The cost would be over a million dollars to staff the boat out of NAS Jacksonville. Powers said during a meeting with the mayor’s staff that it takes the current marine unit based out of Metropolitan Park about 25 minutes to arrive at the Buckman.
“That area of the Buckman Bridge is a wide area. There are a lot of boating accidents and a lot of people get in the water down there, so we need to get down there in a quicker amount of time to save lives,” Powers said.
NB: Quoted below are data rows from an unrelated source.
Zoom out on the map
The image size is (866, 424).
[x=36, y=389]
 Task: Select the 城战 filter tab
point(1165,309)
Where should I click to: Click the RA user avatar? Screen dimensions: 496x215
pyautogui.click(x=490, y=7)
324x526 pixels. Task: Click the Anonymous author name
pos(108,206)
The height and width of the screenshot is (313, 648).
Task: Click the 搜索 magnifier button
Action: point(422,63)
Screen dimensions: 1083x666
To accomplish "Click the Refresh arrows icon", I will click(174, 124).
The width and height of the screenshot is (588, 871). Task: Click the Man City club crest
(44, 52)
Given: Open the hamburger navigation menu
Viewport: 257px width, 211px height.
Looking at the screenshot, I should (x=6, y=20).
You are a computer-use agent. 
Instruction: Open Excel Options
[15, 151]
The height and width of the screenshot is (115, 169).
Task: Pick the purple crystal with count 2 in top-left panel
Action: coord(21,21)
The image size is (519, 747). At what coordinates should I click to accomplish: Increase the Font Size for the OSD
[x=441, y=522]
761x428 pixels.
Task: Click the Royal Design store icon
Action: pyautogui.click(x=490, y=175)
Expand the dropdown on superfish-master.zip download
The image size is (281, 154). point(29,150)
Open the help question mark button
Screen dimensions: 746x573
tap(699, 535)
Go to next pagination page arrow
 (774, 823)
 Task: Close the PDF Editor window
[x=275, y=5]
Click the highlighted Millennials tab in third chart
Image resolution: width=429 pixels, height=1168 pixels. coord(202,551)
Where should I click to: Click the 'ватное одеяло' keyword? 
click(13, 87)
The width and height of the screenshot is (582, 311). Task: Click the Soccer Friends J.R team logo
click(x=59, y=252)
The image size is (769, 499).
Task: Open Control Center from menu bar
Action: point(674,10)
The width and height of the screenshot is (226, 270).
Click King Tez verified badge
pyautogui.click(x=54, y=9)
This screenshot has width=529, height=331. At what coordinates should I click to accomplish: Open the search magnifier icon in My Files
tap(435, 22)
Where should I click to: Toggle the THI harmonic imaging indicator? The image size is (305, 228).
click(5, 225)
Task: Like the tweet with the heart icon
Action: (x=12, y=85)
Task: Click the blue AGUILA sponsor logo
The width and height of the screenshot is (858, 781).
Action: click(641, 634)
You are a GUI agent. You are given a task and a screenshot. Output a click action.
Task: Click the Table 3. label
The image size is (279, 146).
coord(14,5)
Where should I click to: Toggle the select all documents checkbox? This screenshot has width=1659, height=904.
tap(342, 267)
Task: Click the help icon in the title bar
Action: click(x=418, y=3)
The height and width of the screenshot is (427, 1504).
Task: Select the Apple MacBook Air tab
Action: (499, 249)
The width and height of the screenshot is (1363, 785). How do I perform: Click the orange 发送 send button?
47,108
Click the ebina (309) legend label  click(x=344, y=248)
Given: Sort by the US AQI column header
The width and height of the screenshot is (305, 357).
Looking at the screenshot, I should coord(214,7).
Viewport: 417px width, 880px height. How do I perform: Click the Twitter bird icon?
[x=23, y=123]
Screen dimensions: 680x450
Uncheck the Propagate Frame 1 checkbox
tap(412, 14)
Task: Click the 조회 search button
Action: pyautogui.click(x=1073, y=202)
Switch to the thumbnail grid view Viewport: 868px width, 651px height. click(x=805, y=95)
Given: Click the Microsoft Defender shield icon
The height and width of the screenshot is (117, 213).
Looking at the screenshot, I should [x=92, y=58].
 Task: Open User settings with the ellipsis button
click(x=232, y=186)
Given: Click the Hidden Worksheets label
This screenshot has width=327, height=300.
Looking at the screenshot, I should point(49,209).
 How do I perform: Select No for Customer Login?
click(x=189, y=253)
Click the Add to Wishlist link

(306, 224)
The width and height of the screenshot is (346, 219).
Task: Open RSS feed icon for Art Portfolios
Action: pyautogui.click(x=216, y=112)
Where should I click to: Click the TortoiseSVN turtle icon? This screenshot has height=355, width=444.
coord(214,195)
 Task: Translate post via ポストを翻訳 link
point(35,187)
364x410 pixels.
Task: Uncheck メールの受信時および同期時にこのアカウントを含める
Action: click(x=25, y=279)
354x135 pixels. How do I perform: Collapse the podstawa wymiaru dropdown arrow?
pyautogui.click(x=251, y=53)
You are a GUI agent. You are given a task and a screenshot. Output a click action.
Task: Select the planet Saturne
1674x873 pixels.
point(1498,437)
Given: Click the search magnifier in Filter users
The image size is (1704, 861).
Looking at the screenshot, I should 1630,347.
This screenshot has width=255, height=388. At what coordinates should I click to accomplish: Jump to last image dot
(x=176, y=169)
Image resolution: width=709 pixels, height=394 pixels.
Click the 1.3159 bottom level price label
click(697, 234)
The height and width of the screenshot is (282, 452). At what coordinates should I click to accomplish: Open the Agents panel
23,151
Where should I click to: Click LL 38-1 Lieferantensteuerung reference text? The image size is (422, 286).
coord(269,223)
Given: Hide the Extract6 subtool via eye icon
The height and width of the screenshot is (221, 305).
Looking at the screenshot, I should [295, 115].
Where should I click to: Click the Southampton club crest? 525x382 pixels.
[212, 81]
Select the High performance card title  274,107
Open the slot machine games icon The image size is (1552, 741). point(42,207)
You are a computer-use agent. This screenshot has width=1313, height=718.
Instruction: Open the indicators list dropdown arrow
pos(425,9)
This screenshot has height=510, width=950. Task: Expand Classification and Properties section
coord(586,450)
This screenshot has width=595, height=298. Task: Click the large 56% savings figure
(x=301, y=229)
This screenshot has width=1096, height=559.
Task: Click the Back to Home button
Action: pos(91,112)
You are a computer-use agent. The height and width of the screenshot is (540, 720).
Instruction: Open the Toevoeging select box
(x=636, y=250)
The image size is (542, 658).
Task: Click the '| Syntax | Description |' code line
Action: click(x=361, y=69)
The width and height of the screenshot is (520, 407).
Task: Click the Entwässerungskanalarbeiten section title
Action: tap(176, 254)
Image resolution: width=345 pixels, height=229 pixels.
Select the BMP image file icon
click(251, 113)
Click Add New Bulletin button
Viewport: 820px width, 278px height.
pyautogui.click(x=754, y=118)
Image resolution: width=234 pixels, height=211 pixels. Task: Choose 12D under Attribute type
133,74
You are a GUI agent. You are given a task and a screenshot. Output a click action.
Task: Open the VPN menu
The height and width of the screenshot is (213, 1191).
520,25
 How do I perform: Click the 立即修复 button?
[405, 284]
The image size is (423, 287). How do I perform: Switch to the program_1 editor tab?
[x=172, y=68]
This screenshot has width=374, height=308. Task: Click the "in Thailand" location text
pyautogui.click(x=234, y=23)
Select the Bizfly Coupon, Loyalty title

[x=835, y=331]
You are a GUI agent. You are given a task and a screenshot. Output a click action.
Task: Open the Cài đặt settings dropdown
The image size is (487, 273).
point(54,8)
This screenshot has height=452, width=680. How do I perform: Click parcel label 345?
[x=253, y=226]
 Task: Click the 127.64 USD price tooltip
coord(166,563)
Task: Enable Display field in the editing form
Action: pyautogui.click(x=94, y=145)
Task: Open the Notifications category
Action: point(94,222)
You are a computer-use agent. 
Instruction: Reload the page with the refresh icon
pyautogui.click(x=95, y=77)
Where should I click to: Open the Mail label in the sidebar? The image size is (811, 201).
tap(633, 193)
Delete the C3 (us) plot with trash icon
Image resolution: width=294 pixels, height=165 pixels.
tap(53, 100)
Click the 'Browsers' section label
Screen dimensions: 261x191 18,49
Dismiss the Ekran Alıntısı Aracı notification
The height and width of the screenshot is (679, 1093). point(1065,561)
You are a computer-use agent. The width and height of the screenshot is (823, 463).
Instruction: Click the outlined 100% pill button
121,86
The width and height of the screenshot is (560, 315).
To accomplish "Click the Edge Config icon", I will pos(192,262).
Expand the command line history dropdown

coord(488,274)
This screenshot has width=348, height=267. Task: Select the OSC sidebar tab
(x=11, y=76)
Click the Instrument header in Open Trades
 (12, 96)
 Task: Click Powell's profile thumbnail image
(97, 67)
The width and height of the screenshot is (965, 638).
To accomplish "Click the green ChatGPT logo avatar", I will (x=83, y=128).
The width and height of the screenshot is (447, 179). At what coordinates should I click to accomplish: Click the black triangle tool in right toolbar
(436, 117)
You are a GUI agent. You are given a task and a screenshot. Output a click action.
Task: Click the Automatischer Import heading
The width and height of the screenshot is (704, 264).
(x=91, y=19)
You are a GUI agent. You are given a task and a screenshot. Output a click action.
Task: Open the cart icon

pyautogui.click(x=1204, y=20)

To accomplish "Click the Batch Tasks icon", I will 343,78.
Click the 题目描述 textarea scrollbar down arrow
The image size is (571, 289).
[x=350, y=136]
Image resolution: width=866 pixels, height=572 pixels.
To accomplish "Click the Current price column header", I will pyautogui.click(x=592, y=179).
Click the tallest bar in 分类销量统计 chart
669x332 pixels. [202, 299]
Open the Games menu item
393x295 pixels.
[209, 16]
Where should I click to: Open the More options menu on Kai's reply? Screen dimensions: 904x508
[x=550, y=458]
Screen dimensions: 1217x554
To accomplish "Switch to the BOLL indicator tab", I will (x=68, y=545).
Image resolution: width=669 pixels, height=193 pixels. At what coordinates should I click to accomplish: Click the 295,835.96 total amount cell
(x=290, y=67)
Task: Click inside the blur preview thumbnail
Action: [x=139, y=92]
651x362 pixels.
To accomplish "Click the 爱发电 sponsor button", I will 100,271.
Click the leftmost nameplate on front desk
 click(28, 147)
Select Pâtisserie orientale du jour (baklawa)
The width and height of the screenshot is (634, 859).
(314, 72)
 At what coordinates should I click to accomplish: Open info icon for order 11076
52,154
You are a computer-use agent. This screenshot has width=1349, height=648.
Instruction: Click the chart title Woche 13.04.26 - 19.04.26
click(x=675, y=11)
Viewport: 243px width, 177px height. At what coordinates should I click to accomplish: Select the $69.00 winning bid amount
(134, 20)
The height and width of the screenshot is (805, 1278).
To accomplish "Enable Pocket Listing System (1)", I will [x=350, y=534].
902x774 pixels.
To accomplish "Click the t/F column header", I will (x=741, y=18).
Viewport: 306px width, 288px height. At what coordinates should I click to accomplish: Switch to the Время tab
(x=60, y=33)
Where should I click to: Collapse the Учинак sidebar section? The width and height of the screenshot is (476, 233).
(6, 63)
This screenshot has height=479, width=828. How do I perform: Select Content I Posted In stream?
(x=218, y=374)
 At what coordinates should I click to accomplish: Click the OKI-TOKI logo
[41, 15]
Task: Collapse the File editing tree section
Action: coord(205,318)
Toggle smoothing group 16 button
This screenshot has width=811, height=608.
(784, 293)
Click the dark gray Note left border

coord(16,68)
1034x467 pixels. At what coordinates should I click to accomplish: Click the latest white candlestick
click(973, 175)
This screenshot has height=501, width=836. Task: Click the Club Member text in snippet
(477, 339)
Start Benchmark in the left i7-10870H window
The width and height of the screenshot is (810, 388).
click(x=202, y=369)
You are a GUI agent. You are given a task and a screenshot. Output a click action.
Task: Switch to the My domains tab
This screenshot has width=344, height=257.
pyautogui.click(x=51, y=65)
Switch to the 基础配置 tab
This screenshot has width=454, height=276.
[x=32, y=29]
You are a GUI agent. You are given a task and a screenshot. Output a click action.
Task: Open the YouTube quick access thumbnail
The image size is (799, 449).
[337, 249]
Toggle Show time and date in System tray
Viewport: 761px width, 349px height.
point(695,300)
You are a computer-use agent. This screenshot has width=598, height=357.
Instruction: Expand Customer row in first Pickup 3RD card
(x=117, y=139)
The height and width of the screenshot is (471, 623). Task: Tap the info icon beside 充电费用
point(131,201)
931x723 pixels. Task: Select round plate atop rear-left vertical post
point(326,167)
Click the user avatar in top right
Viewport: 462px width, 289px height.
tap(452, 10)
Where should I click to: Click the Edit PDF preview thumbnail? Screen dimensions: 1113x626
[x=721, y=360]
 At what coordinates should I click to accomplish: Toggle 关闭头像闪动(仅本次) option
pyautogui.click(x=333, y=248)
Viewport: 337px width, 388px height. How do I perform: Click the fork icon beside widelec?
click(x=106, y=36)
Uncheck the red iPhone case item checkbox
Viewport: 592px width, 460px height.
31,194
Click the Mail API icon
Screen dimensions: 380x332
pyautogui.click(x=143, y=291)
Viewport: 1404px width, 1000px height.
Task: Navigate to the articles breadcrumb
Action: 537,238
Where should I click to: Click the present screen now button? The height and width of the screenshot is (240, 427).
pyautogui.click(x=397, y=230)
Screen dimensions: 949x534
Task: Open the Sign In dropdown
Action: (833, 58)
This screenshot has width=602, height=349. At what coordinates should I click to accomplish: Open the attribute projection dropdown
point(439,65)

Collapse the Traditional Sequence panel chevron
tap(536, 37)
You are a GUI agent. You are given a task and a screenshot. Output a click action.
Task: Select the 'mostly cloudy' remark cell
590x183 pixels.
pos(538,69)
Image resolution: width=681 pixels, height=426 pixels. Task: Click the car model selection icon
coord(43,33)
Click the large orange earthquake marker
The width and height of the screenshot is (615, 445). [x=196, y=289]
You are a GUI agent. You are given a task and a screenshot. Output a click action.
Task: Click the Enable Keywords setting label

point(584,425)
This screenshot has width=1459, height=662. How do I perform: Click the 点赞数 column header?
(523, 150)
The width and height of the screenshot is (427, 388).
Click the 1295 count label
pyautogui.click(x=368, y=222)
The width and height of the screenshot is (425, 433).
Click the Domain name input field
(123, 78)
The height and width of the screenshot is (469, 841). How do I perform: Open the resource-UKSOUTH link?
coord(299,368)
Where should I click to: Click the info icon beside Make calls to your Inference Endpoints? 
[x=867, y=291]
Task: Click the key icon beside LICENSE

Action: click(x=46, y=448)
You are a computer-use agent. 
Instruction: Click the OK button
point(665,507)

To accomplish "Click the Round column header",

When it comes to JFRD’s plans to build three new fire stations, one would be in a site near eTown off State Road 9B on the Southside. Another would be on Harts Road off Dunn Avenue on the Northside and the remaining station would be at Firestone Road near Wilson Boulevard on the Westside.
Something that’s taking a chunk of the department’s budget is overtime pay due to COVID-19. Recently, seven JFRD personnel contracted the virus during a search and rescue mission at the site of the collapsed condo in Surfside.
“Obviously, it’s affecting the overtime piece of our budget because of the number of people we had to have in quarantine due to COVID. That increased our overtime budget and we are prepared for that in the upcoming budget as well,” Powers said.
JFRD was the last city department to present its budget request. There is a larger pot of money this year for the mayor and City Council to draw from because the city’s tax base is growing.
After Friday’s meeting with the fire department, Brian Hughes, the mayor’s chief administrative officer, said the overall budget, which could be over $1.5 billion, will contain many new projects.
“That includes about a half billion (dollars) in capital improvement,” Hughes said. “Infrastructure, roads, sidewalks, pedestrian crossings and drainage projects are the things we’re going to need to build in order to make a more resilient city.”
The mayor will present that budget to the City Council on July 20.